Hepatotoxic efects of acetaminophen. Protective properties of tryptophan-derivatives

Abstract

Rat intoxication with acetaminophen (APAP) (500-1500 mg/kg body weight intragastrically) caused a considerable dose-dependent decrease in reduced glutathione (GSH) level in both liver cellular cytoplasm and mitochondria (at the dose 1500 mg/kg body weight by 60% and 33%, respectively). The cytoplasmic GSH level decreased more pronounced by comparison with that in mitochondria.

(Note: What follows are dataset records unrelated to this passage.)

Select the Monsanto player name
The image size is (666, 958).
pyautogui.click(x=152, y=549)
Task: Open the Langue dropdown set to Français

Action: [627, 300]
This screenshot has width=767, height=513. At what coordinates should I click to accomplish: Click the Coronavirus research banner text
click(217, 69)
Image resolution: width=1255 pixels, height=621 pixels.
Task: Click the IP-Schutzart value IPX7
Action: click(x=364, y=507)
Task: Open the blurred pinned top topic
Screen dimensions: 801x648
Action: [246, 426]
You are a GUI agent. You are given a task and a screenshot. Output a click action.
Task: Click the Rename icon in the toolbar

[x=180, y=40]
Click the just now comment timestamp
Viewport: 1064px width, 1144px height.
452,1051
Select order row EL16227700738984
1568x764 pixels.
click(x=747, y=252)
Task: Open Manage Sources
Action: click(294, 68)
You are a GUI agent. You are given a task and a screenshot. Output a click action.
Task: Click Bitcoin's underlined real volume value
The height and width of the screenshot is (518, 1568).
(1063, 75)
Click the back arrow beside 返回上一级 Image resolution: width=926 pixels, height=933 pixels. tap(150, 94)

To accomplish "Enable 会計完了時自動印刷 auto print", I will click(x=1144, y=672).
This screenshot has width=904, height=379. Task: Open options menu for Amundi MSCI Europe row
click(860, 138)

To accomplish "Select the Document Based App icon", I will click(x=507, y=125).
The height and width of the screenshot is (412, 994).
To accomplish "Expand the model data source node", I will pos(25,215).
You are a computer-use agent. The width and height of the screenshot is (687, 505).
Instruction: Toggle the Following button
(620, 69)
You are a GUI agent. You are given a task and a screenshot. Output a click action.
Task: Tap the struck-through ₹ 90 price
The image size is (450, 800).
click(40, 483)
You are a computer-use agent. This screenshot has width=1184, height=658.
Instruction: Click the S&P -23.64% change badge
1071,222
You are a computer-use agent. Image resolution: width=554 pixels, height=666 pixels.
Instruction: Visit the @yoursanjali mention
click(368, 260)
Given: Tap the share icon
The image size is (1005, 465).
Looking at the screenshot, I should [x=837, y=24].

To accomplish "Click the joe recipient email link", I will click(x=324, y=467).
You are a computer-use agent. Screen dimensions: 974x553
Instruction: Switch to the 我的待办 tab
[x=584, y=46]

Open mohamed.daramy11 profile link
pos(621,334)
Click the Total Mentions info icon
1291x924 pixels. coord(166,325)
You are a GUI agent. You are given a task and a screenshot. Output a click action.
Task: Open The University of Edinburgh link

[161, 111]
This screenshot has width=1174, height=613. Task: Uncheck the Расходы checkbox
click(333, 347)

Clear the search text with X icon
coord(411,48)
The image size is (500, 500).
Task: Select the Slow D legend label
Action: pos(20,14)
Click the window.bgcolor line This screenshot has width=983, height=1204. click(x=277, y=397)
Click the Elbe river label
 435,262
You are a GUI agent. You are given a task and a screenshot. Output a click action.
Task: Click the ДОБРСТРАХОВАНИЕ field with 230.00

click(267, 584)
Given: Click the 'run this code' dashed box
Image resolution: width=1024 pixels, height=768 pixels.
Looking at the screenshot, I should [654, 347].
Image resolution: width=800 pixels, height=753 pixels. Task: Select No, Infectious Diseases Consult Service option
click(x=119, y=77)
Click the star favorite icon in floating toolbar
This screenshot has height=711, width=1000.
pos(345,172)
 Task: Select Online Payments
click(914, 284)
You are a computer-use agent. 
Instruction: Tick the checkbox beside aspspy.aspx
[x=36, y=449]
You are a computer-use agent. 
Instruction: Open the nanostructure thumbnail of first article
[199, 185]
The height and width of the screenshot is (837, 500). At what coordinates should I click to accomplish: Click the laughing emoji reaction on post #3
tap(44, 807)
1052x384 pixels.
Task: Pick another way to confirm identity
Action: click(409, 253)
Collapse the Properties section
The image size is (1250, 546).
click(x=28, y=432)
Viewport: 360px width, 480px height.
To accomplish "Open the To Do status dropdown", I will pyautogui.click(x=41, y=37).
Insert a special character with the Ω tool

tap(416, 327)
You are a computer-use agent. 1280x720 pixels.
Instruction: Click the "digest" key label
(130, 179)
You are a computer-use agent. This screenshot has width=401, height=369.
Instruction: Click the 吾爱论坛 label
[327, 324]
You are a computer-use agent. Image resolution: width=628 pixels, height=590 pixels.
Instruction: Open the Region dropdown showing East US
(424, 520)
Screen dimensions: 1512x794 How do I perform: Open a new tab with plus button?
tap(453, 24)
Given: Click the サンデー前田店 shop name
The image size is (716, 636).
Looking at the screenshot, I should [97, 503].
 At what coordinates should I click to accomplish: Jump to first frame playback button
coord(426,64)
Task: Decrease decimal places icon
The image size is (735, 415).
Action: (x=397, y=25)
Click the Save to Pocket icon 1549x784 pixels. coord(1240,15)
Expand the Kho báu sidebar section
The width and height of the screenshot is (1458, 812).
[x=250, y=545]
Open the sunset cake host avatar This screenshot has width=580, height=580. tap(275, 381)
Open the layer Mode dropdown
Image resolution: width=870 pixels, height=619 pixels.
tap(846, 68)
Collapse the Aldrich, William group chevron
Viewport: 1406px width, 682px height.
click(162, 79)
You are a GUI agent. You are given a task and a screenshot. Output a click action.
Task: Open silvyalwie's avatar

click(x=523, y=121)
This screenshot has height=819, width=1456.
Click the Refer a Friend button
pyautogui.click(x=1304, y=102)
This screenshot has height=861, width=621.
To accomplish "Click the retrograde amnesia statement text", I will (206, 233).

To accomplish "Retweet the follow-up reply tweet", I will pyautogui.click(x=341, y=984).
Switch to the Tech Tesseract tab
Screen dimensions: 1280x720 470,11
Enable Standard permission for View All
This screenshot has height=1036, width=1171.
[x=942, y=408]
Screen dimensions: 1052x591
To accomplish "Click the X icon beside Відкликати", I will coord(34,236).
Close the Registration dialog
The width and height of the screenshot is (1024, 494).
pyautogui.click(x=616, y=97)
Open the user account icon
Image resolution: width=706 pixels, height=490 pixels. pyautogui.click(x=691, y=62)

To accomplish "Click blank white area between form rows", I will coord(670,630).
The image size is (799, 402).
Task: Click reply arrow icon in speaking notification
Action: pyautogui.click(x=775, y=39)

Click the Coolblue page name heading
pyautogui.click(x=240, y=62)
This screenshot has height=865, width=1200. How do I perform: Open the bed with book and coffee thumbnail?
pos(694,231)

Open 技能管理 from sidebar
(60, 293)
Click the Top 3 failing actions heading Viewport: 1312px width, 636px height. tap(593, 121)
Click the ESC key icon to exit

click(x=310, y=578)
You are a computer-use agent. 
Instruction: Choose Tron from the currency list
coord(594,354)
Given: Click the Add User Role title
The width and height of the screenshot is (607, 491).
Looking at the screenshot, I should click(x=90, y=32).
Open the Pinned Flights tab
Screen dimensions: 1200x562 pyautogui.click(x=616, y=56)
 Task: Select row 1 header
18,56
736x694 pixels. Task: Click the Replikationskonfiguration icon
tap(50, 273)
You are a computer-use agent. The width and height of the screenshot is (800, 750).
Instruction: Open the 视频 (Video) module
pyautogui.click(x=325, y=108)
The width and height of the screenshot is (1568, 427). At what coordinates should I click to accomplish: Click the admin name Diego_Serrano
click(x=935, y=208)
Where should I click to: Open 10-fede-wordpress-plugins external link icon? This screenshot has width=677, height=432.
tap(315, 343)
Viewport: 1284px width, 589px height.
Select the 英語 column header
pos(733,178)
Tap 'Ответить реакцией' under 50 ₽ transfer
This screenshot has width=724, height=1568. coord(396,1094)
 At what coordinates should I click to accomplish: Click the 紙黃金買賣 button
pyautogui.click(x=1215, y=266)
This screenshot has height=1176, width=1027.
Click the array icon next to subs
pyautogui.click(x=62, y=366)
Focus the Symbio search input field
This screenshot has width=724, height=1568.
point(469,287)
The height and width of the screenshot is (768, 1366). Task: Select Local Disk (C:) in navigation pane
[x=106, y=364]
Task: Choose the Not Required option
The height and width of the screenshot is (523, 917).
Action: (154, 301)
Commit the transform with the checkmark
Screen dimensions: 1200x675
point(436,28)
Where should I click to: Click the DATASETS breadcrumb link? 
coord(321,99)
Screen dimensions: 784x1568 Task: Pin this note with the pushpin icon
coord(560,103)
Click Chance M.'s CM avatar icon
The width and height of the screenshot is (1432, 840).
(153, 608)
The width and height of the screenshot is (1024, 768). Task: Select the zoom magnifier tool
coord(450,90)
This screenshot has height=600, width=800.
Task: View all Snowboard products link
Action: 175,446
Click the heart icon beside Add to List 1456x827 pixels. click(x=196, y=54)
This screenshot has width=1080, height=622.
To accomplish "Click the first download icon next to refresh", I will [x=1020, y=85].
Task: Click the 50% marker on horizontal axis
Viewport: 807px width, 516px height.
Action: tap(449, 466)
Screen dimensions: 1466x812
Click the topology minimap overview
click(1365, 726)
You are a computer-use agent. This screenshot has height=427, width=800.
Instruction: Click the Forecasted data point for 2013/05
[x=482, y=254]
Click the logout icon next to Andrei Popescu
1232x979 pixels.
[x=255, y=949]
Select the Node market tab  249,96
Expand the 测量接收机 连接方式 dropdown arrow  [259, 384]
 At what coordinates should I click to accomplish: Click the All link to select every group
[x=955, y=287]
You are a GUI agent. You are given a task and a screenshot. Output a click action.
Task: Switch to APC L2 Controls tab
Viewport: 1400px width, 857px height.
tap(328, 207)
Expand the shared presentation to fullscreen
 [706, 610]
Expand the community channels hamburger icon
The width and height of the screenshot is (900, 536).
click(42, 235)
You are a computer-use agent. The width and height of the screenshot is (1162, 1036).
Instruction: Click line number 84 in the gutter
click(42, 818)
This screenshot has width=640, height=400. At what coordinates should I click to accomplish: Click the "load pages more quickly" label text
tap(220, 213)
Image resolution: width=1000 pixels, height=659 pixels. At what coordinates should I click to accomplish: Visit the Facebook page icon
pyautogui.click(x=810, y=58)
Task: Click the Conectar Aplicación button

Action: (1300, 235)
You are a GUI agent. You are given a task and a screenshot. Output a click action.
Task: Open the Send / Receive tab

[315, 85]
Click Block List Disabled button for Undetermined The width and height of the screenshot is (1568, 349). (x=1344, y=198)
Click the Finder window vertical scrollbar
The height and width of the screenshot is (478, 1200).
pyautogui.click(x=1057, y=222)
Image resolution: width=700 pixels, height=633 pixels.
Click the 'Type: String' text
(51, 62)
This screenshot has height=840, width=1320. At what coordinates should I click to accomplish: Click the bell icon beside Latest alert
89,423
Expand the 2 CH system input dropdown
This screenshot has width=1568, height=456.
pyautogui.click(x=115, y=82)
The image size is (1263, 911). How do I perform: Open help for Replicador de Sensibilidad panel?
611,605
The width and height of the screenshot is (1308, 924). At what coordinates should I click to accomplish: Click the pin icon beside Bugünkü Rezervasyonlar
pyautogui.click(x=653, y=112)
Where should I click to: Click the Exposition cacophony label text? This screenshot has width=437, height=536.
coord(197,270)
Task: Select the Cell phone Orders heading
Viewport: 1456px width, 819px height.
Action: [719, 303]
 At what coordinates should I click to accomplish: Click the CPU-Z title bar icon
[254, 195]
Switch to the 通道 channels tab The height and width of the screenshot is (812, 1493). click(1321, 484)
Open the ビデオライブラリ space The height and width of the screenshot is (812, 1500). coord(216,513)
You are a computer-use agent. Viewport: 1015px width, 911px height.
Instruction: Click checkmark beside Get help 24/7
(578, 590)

At the same time, we did not observe any inactivation of the mitochondrial enzymes: succinate dehydrogenase, alpha-ketoglutarate dehydrogenase, glutathione peroxidase despite of mitochondrial GSH consumption; also we did not observe any decrease in the respiratory activity of liver mitochondria isolated from APAP-intoxicated rats. A tryptophan derivative, melatonin (10 mg/kg body weight), did not prevent intramitochondrial GSH oxidation, but decreased the hepatoxity of APAP, diminishing the activities of AlT and AsT as well as bilirubin level in blood plasma of intoxicated rats. N-acetyl-nitrosotryptophan (a nitric oxide donor) did not exhibit any hepatoprotective effects.